4. **Solve for $$\psi(x)$$**: This simpler equation for $$\psi(x)$$ is a common type of differential equation. Given that $$h>0$$ and $$k>0$$, its general solution involves exponential functions: $$\psi(x)=c_{1} e^{\sqrt{h / k} x}+c_{2} e^{-\sqrt{h / k} x}$$.
5. **Apply Physical Sense (Boundedness)**: Since we're dealing with a very long (infinite) rod, the temperature shouldn't go to infinity as we go far away (as $$x \rightarrow \infty$$). The term $$e^{\sqrt{h / k} x}$$ would grow infinitely large, so its coefficient ($$c_1$$) must be zero to keep the temperature "bounded" or within reasonable limits. This leaves us with $$\psi(x)=c_{2} e^{-\sqrt{h / k} x}$$.

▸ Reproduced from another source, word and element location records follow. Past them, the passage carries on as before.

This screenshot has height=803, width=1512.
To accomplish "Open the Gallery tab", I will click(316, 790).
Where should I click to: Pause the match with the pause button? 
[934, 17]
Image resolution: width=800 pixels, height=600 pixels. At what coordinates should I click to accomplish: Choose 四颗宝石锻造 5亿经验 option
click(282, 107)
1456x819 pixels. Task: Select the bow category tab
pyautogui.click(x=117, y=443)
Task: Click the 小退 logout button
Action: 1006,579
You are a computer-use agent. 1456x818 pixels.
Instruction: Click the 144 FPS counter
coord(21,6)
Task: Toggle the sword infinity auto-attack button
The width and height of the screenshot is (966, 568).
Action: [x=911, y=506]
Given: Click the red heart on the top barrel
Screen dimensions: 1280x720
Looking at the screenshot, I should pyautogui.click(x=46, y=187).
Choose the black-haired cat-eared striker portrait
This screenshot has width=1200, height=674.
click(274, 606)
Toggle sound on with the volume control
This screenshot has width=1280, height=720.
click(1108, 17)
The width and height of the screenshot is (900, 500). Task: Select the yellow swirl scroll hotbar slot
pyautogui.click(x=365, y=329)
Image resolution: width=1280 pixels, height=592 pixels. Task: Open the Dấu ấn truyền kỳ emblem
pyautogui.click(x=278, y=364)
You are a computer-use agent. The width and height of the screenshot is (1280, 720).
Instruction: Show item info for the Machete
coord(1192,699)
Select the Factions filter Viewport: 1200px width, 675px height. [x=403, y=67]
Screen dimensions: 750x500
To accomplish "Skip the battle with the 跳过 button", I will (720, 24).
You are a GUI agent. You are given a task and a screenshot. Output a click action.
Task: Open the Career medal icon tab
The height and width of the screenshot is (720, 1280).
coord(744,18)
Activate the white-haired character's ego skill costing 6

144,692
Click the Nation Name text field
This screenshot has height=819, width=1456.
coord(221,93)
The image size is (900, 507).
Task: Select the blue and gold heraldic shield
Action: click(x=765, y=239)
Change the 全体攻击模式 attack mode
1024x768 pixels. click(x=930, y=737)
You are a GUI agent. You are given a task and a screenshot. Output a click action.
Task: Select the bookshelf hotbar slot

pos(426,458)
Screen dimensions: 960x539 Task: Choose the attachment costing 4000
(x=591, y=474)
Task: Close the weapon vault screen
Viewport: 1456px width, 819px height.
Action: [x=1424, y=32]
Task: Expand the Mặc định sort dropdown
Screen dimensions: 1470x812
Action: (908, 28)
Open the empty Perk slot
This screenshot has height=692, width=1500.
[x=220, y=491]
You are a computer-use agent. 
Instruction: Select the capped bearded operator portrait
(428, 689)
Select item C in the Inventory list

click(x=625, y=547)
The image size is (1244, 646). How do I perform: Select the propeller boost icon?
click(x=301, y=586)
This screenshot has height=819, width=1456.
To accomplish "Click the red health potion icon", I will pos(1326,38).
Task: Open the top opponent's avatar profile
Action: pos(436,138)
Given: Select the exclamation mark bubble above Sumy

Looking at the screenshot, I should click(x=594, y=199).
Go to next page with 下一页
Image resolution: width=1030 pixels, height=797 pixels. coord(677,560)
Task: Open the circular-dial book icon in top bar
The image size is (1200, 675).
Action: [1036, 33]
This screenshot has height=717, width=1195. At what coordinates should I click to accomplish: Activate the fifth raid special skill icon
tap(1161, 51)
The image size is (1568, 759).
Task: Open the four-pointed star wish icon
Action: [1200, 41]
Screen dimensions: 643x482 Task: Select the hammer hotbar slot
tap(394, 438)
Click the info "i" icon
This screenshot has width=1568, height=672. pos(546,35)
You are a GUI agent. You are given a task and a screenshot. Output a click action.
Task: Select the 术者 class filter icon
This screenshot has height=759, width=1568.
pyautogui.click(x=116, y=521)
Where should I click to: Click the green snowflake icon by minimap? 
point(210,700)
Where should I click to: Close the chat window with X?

6. **Use a Starting Point (Boundary Condition)**: We are given that at $$x=0$$, the steady-state temperature is $$u_0$$. So, we set $$\psi(0)=u_0$$. Plugging $$x=0$$ into our simplified $$\psi(x)$$ gives $$c_{2} e^{0}=c_{2}$$. Therefore, $$c_2$$ must be equal to $$u_0$$.
7. **Final Steady-State Solution**: By putting $$c_2=u_0$$ back into our expression for $$\psi(x)$$, we get the final steady-state temperature: $$\psi(x)=u_{0} e^{-\sqrt{h / k} x}$$.